TASK TO CARRY OUT ->
Print each of the entries exactly, leaving nothing out.

DATA SUPPLIED ->
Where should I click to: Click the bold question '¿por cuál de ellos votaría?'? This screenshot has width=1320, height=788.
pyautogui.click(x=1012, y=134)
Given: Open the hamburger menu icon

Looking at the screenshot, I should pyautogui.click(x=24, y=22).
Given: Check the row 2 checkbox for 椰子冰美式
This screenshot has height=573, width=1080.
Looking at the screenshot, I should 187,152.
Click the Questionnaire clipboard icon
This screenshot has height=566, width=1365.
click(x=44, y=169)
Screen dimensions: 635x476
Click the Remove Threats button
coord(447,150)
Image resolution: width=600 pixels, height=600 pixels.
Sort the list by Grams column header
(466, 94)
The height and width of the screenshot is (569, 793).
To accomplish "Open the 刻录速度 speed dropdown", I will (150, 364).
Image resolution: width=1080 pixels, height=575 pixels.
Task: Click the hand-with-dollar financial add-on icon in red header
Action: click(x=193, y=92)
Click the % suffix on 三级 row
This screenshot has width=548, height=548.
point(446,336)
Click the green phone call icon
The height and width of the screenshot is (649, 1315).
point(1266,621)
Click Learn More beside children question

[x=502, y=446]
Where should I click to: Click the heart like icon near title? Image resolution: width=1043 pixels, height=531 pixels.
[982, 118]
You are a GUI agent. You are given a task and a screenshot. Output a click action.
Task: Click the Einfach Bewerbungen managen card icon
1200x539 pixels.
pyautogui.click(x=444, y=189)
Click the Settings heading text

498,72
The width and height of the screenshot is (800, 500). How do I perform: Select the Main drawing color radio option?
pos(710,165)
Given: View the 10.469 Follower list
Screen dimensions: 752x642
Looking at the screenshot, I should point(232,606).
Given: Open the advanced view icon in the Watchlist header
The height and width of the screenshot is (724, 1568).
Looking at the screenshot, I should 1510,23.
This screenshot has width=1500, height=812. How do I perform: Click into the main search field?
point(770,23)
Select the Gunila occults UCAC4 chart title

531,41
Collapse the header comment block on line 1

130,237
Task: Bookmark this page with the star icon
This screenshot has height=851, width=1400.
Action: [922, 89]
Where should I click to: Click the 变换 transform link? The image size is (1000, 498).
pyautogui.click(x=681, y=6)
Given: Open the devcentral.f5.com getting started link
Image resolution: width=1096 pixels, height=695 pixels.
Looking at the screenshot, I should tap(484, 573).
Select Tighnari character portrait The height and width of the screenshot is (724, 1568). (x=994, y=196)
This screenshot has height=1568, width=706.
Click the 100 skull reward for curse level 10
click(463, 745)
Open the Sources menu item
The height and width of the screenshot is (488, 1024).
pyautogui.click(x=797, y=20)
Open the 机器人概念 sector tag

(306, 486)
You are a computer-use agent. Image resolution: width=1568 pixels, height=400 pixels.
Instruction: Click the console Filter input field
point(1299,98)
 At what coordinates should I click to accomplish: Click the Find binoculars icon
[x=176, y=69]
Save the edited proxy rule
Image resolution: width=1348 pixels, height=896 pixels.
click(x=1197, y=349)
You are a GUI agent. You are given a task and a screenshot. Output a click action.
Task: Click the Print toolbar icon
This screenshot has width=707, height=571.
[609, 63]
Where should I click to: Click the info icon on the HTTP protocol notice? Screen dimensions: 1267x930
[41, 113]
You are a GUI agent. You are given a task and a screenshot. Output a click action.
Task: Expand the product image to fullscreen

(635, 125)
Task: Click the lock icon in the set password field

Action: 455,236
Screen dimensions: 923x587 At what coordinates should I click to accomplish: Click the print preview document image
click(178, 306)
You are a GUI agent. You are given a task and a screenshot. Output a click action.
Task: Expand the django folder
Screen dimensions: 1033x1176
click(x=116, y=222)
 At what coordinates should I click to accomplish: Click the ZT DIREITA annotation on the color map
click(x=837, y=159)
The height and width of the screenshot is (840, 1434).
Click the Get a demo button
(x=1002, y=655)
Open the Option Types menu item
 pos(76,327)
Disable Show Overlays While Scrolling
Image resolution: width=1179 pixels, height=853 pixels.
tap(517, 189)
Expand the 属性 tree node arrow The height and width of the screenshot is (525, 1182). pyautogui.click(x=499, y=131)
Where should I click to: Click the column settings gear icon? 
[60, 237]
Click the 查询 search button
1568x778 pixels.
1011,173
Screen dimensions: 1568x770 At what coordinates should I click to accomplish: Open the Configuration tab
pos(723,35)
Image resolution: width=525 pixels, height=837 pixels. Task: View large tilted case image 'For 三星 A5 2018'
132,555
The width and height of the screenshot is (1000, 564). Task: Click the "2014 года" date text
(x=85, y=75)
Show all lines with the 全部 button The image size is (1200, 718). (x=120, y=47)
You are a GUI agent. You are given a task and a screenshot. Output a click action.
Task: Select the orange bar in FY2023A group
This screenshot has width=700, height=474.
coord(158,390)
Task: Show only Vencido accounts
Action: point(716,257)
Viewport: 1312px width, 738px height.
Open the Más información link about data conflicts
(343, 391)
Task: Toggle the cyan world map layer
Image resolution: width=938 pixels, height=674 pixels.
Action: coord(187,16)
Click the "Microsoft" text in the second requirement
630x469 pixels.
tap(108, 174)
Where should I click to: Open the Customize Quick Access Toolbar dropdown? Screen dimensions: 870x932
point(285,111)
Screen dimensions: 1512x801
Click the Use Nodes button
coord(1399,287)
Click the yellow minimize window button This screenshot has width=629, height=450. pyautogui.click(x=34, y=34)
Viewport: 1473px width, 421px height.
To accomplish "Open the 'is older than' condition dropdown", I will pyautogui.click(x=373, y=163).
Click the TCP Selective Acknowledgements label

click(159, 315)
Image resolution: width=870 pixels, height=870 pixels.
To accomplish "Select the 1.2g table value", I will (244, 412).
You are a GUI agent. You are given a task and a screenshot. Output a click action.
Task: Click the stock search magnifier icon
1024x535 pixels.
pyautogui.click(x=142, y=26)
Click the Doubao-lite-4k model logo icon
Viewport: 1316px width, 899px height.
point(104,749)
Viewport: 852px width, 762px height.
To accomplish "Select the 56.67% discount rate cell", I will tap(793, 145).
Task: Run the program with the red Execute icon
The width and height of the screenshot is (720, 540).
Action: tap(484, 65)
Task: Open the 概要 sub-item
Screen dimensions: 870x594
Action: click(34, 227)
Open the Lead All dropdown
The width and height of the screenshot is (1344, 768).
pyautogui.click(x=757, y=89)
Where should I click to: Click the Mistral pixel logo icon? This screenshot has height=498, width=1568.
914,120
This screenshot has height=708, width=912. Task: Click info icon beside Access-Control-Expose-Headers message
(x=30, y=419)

ANSWER SECTION ->
Where should I click to: Click the bold question '¿por cuál de ellos votaría?'? This screenshot has width=1320, height=788.
pyautogui.click(x=1012, y=134)
Given: Open the hamburger menu icon

Looking at the screenshot, I should pyautogui.click(x=24, y=22).
Given: Check the row 2 checkbox for 椰子冰美式
This screenshot has height=573, width=1080.
Looking at the screenshot, I should 187,152.
Click the Questionnaire clipboard icon
This screenshot has height=566, width=1365.
click(x=44, y=169)
Screen dimensions: 635x476
Click the Remove Threats button
coord(447,150)
Image resolution: width=600 pixels, height=600 pixels.
Sort the list by Grams column header
(466, 94)
The height and width of the screenshot is (569, 793).
To accomplish "Open the 刻录速度 speed dropdown", I will (150, 364).
Image resolution: width=1080 pixels, height=575 pixels.
Task: Click the hand-with-dollar financial add-on icon in red header
Action: click(x=193, y=92)
Click the % suffix on 三级 row
This screenshot has width=548, height=548.
point(446,336)
Click the green phone call icon
The height and width of the screenshot is (649, 1315).
point(1266,621)
Click Learn More beside children question

[x=502, y=446]
Where should I click to: Click the heart like icon near title? Image resolution: width=1043 pixels, height=531 pixels.
[982, 118]
You are a GUI agent. You are given a task and a screenshot. Output a click action.
Task: Click the Einfach Bewerbungen managen card icon
1200x539 pixels.
pyautogui.click(x=444, y=189)
Click the Settings heading text

498,72
The width and height of the screenshot is (800, 500). How do I perform: Select the Main drawing color radio option?
pos(710,165)
Given: View the 10.469 Follower list
Screen dimensions: 752x642
Looking at the screenshot, I should point(232,606).
Given: Open the advanced view icon in the Watchlist header
The height and width of the screenshot is (724, 1568).
Looking at the screenshot, I should 1510,23.
This screenshot has width=1500, height=812. How do I perform: Click into the main search field?
point(770,23)
Select the Gunila occults UCAC4 chart title

531,41
Collapse the header comment block on line 1

130,237
Task: Bookmark this page with the star icon
This screenshot has height=851, width=1400.
Action: [922, 89]
Where should I click to: Click the 变换 transform link? The image size is (1000, 498).
pyautogui.click(x=681, y=6)
Given: Open the devcentral.f5.com getting started link
Image resolution: width=1096 pixels, height=695 pixels.
Looking at the screenshot, I should tap(484, 573).
Select Tighnari character portrait The height and width of the screenshot is (724, 1568). (x=994, y=196)
This screenshot has height=1568, width=706.
Click the 100 skull reward for curse level 10
click(463, 745)
Open the Sources menu item
The height and width of the screenshot is (488, 1024).
pyautogui.click(x=797, y=20)
Open the 机器人概念 sector tag

(306, 486)
You are a computer-use agent. Image resolution: width=1568 pixels, height=400 pixels.
Instruction: Click the console Filter input field
point(1299,98)
 At what coordinates should I click to accomplish: Click the Find binoculars icon
[x=176, y=69]
Save the edited proxy rule
Image resolution: width=1348 pixels, height=896 pixels.
click(x=1197, y=349)
You are a GUI agent. You are given a task and a screenshot. Output a click action.
Task: Click the Print toolbar icon
This screenshot has width=707, height=571.
[609, 63]
Where should I click to: Click the info icon on the HTTP protocol notice? Screen dimensions: 1267x930
[41, 113]
You are a GUI agent. You are given a task and a screenshot. Output a click action.
Task: Expand the product image to fullscreen

(635, 125)
Task: Click the lock icon in the set password field

Action: 455,236
Screen dimensions: 923x587 At what coordinates should I click to accomplish: Click the print preview document image
click(178, 306)
You are a GUI agent. You are given a task and a screenshot. Output a click action.
Task: Expand the django folder
Screen dimensions: 1033x1176
click(x=116, y=222)
 At what coordinates should I click to accomplish: Click the ZT DIREITA annotation on the color map
click(x=837, y=159)
The height and width of the screenshot is (840, 1434).
Click the Get a demo button
(x=1002, y=655)
Open the Option Types menu item
 pos(76,327)
Disable Show Overlays While Scrolling
Image resolution: width=1179 pixels, height=853 pixels.
tap(517, 189)
Expand the 属性 tree node arrow The height and width of the screenshot is (525, 1182). pyautogui.click(x=499, y=131)
Where should I click to: Click the column settings gear icon? 
[60, 237]
Click the 查询 search button
1568x778 pixels.
1011,173
Screen dimensions: 1568x770 At what coordinates should I click to accomplish: Open the Configuration tab
pos(723,35)
Image resolution: width=525 pixels, height=837 pixels. Task: View large tilted case image 'For 三星 A5 2018'
132,555
The width and height of the screenshot is (1000, 564). Task: Click the "2014 года" date text
(x=85, y=75)
Show all lines with the 全部 button The image size is (1200, 718). (x=120, y=47)
You are a GUI agent. You are given a task and a screenshot. Output a click action.
Task: Select the orange bar in FY2023A group
This screenshot has width=700, height=474.
coord(158,390)
Task: Show only Vencido accounts
Action: point(716,257)
Viewport: 1312px width, 738px height.
Open the Más información link about data conflicts
(343, 391)
Task: Toggle the cyan world map layer
Image resolution: width=938 pixels, height=674 pixels.
Action: coord(187,16)
Click the "Microsoft" text in the second requirement
630x469 pixels.
tap(108, 174)
Where should I click to: Open the Customize Quick Access Toolbar dropdown? Screen dimensions: 870x932
point(285,111)
Screen dimensions: 1512x801
Click the Use Nodes button
coord(1399,287)
Click the yellow minimize window button This screenshot has width=629, height=450. pyautogui.click(x=34, y=34)
Viewport: 1473px width, 421px height.
To accomplish "Open the 'is older than' condition dropdown", I will pyautogui.click(x=373, y=163).
Click the TCP Selective Acknowledgements label

click(159, 315)
Image resolution: width=870 pixels, height=870 pixels.
To accomplish "Select the 1.2g table value", I will (244, 412).
You are a GUI agent. You are given a task and a screenshot. Output a click action.
Task: Click the stock search magnifier icon
1024x535 pixels.
pyautogui.click(x=142, y=26)
Click the Doubao-lite-4k model logo icon
Viewport: 1316px width, 899px height.
point(104,749)
Viewport: 852px width, 762px height.
To accomplish "Select the 56.67% discount rate cell", I will tap(793, 145).
Task: Run the program with the red Execute icon
The width and height of the screenshot is (720, 540).
Action: tap(484, 65)
Task: Open the 概要 sub-item
Screen dimensions: 870x594
Action: click(34, 227)
Open the Lead All dropdown
The width and height of the screenshot is (1344, 768).
pyautogui.click(x=757, y=89)
Where should I click to: Click the Mistral pixel logo icon? This screenshot has height=498, width=1568.
914,120
This screenshot has height=708, width=912. Task: Click info icon beside Access-Control-Expose-Headers message
(x=30, y=419)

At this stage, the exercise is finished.